La película presenta una recopilación de entrevistas con importantes personalidades de la televisión como Jay Leno, Larry King y Matt Lauer (por nombrar algunos), cuyas líneas de interrogatorio iban desde lo vergonzoso hasta lo directamente descarado.
'¿Alguna vez te han hecho algún trabajo?' King le pregunta claramente a Anderson en un clip de un Entrevista 'Larry King Live' de 2005 . Incluso cuando ella responde inmediata y honestamente diciendo: Sí, estos son implantes, Larry, aparentemente no fue lo suficientemente bueno. 'Oh, ¿lo son?' pregunta el anfitrión nuevamente. '¿Lo son o no?' Anderson confirma su respuesta por segunda vez y se ríe, pero está claro que incluso entonces, ya estaba cansada de que su cirugía plástica fuera el centro de cada conversación.

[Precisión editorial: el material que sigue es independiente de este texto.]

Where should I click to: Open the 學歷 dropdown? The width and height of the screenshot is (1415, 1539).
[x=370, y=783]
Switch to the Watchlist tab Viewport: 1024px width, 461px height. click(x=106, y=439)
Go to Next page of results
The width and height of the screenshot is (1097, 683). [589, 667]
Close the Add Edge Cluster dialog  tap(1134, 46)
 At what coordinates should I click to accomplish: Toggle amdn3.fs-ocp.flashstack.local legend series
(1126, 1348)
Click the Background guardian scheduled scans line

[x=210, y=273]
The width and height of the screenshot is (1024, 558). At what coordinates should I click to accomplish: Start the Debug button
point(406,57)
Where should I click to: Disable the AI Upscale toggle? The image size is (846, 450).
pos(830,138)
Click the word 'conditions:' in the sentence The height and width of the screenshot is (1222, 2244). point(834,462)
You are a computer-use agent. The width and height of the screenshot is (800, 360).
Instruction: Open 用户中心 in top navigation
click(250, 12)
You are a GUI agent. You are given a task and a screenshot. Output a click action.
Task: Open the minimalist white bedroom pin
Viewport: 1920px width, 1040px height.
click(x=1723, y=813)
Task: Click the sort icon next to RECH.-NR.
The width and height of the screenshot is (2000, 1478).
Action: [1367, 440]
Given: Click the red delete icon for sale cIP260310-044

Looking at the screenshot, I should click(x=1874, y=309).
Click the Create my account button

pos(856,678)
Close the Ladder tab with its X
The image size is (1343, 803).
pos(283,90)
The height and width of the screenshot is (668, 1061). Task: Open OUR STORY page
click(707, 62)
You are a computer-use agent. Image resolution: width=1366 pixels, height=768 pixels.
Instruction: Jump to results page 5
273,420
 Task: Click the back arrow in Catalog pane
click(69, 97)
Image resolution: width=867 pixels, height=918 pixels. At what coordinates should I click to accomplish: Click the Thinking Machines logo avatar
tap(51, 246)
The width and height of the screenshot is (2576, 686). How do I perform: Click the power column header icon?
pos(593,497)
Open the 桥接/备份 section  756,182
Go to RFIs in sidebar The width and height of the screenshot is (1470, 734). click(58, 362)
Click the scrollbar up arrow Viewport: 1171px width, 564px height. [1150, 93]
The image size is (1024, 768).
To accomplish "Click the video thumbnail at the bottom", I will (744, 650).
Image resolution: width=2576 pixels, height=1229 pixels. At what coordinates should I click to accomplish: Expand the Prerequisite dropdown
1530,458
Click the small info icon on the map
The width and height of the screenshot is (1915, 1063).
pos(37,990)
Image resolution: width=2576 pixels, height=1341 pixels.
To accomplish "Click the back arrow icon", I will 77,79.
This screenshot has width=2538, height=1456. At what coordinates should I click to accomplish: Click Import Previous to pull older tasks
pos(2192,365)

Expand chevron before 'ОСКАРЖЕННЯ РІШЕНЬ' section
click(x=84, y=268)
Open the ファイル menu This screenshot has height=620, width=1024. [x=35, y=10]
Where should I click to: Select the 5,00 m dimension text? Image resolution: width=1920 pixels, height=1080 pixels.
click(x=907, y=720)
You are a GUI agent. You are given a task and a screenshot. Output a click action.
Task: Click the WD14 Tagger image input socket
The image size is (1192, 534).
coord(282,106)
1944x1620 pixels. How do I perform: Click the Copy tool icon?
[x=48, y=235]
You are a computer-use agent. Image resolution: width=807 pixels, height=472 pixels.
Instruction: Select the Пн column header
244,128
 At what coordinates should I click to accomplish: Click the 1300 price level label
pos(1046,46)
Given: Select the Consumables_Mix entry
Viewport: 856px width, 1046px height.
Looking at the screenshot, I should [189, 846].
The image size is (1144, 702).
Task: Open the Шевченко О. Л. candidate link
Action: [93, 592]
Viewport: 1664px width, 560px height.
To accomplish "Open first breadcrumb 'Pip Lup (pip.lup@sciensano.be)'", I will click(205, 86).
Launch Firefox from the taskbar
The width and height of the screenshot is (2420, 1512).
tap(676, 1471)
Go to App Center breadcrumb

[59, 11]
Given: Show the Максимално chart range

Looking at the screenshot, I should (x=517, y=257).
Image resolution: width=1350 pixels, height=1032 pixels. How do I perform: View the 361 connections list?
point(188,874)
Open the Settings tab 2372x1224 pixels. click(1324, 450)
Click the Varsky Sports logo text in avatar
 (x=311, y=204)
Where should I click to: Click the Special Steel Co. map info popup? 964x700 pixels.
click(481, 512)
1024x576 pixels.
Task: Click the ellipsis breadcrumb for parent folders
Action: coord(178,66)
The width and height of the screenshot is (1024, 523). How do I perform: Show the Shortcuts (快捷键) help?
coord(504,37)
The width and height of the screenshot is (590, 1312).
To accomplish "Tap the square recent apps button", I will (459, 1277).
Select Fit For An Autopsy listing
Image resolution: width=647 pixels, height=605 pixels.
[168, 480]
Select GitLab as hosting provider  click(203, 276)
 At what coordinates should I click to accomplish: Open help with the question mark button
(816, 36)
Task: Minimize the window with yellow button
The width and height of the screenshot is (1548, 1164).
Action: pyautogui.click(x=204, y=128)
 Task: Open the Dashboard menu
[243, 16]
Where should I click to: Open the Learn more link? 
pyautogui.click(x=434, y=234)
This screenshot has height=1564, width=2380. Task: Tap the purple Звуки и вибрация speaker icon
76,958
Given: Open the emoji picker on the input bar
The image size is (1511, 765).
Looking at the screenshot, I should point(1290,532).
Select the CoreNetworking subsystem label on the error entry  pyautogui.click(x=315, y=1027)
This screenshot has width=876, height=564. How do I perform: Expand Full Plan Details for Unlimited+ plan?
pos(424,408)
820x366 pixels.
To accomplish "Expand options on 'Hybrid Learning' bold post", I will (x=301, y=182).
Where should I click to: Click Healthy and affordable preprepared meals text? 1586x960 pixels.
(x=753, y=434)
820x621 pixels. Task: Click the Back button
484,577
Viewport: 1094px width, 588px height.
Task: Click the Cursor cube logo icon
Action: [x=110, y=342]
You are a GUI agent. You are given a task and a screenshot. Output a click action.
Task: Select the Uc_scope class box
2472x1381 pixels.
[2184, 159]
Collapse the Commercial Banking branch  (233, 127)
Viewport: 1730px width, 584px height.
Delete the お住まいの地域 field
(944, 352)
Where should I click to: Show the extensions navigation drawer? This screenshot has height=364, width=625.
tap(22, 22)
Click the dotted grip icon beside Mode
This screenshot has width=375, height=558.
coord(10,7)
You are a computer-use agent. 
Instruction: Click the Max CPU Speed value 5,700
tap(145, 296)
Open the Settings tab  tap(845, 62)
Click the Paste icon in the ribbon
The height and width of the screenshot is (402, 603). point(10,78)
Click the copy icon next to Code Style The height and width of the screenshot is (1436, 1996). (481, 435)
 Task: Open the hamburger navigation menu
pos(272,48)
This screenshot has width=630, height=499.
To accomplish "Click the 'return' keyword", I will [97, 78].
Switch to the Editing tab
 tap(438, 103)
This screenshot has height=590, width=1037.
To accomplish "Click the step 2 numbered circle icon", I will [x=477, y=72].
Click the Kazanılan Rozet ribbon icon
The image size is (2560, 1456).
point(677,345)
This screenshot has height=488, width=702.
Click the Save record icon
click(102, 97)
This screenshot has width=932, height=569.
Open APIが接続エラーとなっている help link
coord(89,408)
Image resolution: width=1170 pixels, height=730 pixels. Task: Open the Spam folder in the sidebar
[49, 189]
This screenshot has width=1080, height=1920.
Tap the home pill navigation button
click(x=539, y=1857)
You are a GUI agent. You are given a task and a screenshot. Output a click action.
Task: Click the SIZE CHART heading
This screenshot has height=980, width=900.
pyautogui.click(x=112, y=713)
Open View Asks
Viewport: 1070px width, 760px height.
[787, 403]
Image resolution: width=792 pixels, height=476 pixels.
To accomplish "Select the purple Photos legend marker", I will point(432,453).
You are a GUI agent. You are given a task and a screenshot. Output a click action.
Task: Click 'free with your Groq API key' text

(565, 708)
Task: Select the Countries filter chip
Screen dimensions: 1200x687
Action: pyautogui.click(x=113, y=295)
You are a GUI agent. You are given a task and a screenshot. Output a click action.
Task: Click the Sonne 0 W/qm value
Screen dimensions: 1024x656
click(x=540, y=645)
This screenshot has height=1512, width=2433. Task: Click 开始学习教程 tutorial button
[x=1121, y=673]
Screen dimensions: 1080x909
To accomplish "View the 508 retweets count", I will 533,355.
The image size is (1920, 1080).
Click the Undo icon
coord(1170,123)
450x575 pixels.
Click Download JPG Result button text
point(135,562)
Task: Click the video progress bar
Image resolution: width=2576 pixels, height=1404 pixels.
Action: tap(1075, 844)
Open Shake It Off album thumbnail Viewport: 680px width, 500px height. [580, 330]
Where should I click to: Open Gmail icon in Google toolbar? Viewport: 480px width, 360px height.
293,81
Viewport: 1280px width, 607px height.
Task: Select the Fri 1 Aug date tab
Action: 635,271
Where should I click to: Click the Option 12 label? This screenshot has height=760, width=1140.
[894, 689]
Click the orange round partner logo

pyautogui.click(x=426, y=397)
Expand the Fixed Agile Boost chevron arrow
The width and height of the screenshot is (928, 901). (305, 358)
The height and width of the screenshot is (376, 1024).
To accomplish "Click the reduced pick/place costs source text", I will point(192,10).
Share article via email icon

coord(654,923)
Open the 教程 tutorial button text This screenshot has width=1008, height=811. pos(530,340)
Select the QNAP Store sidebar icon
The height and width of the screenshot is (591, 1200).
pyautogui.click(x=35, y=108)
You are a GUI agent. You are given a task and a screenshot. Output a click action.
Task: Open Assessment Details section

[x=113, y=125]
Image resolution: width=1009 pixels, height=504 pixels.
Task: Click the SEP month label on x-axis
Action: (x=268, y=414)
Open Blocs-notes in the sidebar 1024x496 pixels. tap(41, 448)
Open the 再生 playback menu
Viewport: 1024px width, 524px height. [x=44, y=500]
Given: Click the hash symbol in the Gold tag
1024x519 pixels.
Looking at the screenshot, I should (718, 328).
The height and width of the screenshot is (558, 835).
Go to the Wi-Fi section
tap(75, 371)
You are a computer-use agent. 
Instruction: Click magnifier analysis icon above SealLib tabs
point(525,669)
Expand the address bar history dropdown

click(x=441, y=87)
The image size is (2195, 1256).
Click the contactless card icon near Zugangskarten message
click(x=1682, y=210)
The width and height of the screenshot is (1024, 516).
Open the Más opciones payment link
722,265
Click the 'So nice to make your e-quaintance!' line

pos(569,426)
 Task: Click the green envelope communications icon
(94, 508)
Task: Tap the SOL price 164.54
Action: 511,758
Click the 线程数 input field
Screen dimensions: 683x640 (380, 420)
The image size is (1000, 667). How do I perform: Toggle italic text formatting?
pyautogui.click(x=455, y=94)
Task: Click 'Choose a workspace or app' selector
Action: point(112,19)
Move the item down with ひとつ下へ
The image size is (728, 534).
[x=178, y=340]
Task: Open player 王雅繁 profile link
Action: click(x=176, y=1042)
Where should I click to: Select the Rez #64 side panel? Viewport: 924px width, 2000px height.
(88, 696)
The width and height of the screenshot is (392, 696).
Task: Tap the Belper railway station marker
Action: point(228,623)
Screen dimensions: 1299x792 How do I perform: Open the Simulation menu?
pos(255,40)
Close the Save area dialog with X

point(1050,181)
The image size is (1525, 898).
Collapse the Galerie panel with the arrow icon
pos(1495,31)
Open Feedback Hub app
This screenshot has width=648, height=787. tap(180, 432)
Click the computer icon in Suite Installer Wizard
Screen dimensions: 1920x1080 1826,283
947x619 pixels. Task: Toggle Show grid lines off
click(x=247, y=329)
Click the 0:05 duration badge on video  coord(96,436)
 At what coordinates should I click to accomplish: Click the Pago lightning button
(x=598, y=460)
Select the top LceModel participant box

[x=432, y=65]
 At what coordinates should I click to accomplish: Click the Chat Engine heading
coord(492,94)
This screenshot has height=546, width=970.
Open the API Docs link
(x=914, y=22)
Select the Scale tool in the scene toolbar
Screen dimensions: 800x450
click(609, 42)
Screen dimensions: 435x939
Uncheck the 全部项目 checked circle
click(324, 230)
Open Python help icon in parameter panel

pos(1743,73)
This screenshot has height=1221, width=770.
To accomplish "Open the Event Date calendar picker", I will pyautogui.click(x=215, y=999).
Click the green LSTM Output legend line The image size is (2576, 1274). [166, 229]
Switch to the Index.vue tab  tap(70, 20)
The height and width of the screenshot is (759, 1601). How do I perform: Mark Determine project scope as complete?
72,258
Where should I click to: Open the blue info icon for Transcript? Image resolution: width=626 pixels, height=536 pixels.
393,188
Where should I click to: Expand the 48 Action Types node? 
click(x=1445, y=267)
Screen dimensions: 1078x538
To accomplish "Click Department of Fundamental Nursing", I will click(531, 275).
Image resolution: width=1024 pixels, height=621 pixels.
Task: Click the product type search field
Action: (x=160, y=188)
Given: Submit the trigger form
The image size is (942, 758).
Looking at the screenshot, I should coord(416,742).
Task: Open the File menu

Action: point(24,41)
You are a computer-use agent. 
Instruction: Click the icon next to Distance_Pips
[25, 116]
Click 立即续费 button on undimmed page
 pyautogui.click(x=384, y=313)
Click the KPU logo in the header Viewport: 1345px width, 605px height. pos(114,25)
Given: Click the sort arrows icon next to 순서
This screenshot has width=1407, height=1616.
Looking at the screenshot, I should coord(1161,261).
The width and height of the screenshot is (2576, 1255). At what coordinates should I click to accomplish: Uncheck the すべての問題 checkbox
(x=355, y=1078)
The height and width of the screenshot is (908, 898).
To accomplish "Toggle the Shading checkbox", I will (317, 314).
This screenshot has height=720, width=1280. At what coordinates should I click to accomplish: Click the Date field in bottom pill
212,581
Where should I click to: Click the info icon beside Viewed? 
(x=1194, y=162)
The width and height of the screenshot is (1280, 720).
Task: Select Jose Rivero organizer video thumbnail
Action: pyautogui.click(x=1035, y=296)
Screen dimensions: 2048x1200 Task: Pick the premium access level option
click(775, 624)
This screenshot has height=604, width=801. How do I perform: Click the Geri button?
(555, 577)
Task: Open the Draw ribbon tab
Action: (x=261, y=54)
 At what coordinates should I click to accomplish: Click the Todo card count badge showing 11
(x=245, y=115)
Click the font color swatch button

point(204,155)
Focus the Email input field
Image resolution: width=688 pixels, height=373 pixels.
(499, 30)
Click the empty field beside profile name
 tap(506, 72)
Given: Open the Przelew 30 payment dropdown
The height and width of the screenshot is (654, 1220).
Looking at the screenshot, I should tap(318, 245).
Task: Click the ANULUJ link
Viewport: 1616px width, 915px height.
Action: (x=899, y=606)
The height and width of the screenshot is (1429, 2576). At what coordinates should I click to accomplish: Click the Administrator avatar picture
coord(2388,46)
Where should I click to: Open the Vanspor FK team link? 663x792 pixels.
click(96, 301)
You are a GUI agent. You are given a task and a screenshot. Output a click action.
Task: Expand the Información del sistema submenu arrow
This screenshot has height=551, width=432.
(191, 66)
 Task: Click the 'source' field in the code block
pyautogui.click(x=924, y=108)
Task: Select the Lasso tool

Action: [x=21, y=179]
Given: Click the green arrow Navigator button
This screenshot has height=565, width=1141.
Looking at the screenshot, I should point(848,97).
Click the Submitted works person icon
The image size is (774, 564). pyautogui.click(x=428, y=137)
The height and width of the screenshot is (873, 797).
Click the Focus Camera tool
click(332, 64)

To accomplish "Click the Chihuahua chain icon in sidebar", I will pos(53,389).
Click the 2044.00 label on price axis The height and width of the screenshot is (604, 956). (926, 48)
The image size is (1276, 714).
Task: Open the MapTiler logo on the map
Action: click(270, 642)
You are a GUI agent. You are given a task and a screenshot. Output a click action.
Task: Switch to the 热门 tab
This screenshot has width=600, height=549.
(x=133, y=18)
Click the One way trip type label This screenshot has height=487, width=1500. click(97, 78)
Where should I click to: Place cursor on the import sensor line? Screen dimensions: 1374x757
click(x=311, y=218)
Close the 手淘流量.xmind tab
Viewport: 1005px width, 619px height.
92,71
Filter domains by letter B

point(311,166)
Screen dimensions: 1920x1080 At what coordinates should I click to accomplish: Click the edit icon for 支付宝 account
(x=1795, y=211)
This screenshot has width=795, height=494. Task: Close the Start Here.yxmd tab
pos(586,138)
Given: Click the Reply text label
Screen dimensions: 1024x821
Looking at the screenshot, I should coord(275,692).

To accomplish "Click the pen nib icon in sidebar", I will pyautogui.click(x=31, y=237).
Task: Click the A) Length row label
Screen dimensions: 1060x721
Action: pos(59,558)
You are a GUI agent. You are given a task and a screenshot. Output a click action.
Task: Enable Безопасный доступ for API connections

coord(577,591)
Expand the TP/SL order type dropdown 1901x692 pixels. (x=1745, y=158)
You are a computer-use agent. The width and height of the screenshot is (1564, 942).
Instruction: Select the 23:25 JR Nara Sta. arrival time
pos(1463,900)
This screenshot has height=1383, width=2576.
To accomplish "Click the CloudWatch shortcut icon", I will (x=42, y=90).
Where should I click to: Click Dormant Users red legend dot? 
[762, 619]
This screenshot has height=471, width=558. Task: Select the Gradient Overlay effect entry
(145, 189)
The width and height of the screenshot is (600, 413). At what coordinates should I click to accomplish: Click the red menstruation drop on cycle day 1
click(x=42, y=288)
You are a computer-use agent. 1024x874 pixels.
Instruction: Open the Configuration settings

Durante una entrevista con Matt Lauer, dice: Nunca antes me había sentado frente a un sujeto de una entrevista y le había dicho: '¿Podemos hablar brevemente sobre tus senos?' Después de que Anderson intenta desviarlo con una broma, Lauer insiste más y pregunta: Sin embargo, no estabas mal dotado, ¿verdad?.
En el documental, Anderson reflexiona sobre estas situaciones y las califica de inquietantes. Ella dice: Creo que es algo inapropiado hacerles a las mujeres ese tipo de preguntas. Tiene que haber alguna línea que la gente no cruce. Siempre esperé que surgiera algo en el que pudiera hacer algo [que] fuera más interesante para la gente que mi cuerpo.'

La forma en que los medios trataron a Anderson durante esos años (más como un símbolo sexual que apaciguaba la mirada masculina en lugar de un ser humano con autonomía sobre qué procedimientos quiere hacer o no hacer) es bastante diferente de lo que tendemos a ver hoy. De hecho, recientemente, las celebridades que han sido abiertas sobre su cirugía plástica suelen ser aplaudidas por su honestidad y franqueza. Khloé Kardashian, Bella Hadid y Chrissy Teigen son solo algunas de las celebridades que han dado a conocer sus procedimientos en los últimos años, provocando una nueva ola de transparencia entre las figuras públicas.
Aún así, preguntar sobre la cirugía plástica de una celebridad, especialmente cuando se hace simplemente para satisfacer la curiosidad, no es (y nunca ha sido) aceptable. El hecho de que provenga de hombres parece especialmente explotador, por no decir misógino. Hay cosas mucho más interesantes que preguntarles a las mujeres, y a sus homólogos masculinos casi nunca se les hacen las mismas preguntas.
Sólo porque alguien sea famoso no significa que la gente tenga derecho a información sobre él. Es exactamente esa mentalidad la que también llevó a la filtración y distribución del video sexual de Anderson y Tommy Lee a mediados de los años 90. Los abogados básicamente dijeron: 'Estás en Playboy, no tienes derecho a la privacidad', dice. Eso fue un poco impactante. . . Me hizo sentir como si fuera una mujer horrible. Sólo soy un trozo de carne. Que esto no debería significar nada para mí porque soy una puta, básicamente.
Desafortunadamente, esta mentalidad de derecho hacia los cuerpos de las mujeres, particularmente entre los hombres, todavía está muy presente. Sin embargo, solo podemos esperar que personas como Anderson al hablar resulten ser un paso en la dirección correcta para corregir la misoginia profundamente arraigada que persiste décadas después, en Hollywood y más allá.